### A Pluto.jl notebook ###
# v0.15.1

using Markdown
using InteractiveUtils

# ╔═╡ 9d5ecb30-32bb-4380-9986-01d160743f49

md"

## Babylonian's or Heron's Square Root Method 
  (written-by PCM2021/07/26)

*local file:* 
C:\Users\claus\PCM_Pluto&Julia\Pluto2021\MIT2021_ComputationalThinking\PCM20210717_MySquareRootMethod.jl

*UOL file:* 
https://uol.de/f/2/dept/informatik/ag/lks/download/Probabilistic_Programming/JULIA/Pluto.jl/PCM20210717_MySquareRootMethod.jl

"


# ╔═╡ e741df04-912c-4488-a38f-23a15664593a
md"
##### Context
The iterative procedure for the square root function is a popular entry in programming courses. This is at least true for [Scheme](https://mitpress.mit.edu/sites/default/files/sicp/full-text/book/book-Z-H-10.html#%_sec_1.1.7) and [Julia](https://computationalthinking.mit.edu/Spring21/hw0/).
"

# ╔═╡ 11fd0742-3dca-4ddb-ac81-87575cb0b61e
md"

##### Definition
The specification of the iterative procedure derives from its [definition](https://mitpress.mit.edu/sites/default/files/sicp/full-text/book/book-Z-H-10.html#%_sec_1.1.7):

$√{a} := \text{ the } x \text{ such that } x ≥ 0 \text{ and } x^2 = a.$ 
"

# ╔═╡ 487f6053-4215-4229-81de-808ada762e2b


md"
##### Pseudocode
In their [Exercise 1](https://computationalthinking.mit.edu/Spring21/hw0/) Edelman et al.(2021) provide a solution sketch in pseudocode (here we interchanged x and a to meet the definition above). This exercise is titled *Square root by Newton's method* though we see that the presented pseudocode is a result of the much older [Babylonian or Heron's method](https://en.wikipedia.org/wiki/Methods_of_computing_square_roots#Babylonian_method). It is this ancient method because, unlike Newton's, no derivatives are used here in the derivation and algorithm. We quote here the slightly modified (to meet the definition above) instruction by Edelman et al.(2021):

**(Optional) [Exercise 1](https://computationalthinking.mit.edu/Spring21/hw0/) - Square root by Newton's (?) method**

Given: $a$

Output: $√{a} = x$

1. Take a guess $x$
2. Divide $a$ by $x$
3. Set $x :=$ the average of $a/x$ and $x$
4. Repeat until $a/x$ is roughly equal to $x$. Return $x$ as the square root.

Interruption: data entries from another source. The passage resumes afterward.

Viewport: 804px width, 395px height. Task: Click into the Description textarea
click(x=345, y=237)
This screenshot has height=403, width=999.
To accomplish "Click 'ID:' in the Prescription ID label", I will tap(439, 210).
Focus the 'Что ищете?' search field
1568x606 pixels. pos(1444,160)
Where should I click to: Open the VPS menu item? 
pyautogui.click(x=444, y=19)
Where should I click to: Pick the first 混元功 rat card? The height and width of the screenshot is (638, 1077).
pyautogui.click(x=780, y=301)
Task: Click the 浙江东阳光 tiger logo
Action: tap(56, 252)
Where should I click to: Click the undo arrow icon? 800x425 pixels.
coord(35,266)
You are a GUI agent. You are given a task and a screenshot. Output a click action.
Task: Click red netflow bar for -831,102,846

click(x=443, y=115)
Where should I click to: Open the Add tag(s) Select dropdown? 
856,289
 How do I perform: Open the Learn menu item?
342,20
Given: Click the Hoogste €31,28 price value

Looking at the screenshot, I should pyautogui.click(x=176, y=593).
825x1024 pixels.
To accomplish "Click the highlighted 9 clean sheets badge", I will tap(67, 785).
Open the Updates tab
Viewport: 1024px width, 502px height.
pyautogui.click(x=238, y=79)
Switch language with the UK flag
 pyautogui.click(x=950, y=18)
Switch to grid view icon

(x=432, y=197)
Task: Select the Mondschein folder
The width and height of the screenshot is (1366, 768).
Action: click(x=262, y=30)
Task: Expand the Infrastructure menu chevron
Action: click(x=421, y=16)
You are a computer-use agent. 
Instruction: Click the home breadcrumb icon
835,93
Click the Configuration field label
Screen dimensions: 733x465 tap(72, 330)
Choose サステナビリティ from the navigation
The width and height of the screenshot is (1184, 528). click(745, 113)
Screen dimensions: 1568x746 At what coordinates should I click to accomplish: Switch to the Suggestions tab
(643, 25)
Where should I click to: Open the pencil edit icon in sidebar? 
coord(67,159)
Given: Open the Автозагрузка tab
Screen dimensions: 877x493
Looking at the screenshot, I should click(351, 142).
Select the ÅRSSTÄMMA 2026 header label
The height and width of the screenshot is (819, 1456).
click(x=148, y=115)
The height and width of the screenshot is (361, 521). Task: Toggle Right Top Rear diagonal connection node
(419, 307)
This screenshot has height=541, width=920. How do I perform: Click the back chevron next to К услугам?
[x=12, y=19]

In general, you will never get to the point where $a/x$ is exactly equal to $x$. So if our algorithm keeps going until $a/x == x$, then it will get stuck.

So instead, the algorithm takes a parameter *error_margin*, which is used to decide when $a/x$ and $x$ are close enough to halt. $\blacksquare$

"

# ╔═╡ 9f4044fe-7716-4834-ba97-88c4ff7d8d96
md"

##### Derivation of the Pseudocode

How do we get the solution by iteration ? We can make a *case analysis*:

Case 1. If we have a *perfect* $x = √{a}$ or or *near perfect* guess $x \approx √{a}$, we rewrite the [definition](https://en.wikipedia.org/wiki/Square_root) $a = x^2$ to into $\frac{a}{x} = x$ with *vanishing* error $ϵ = (\frac{a}{x} - x) = 0$ or with *acceptible* error $ϵ = (\frac{a}{x} - x) \approx 0$. An error $ϵ \approx 0$ is *acceptible* if its absolute value is below a positive *error margin* $ϵ_{max}$: 

$|ϵ| < ϵ_{max} \approx 0$.  In both subcases, we are done.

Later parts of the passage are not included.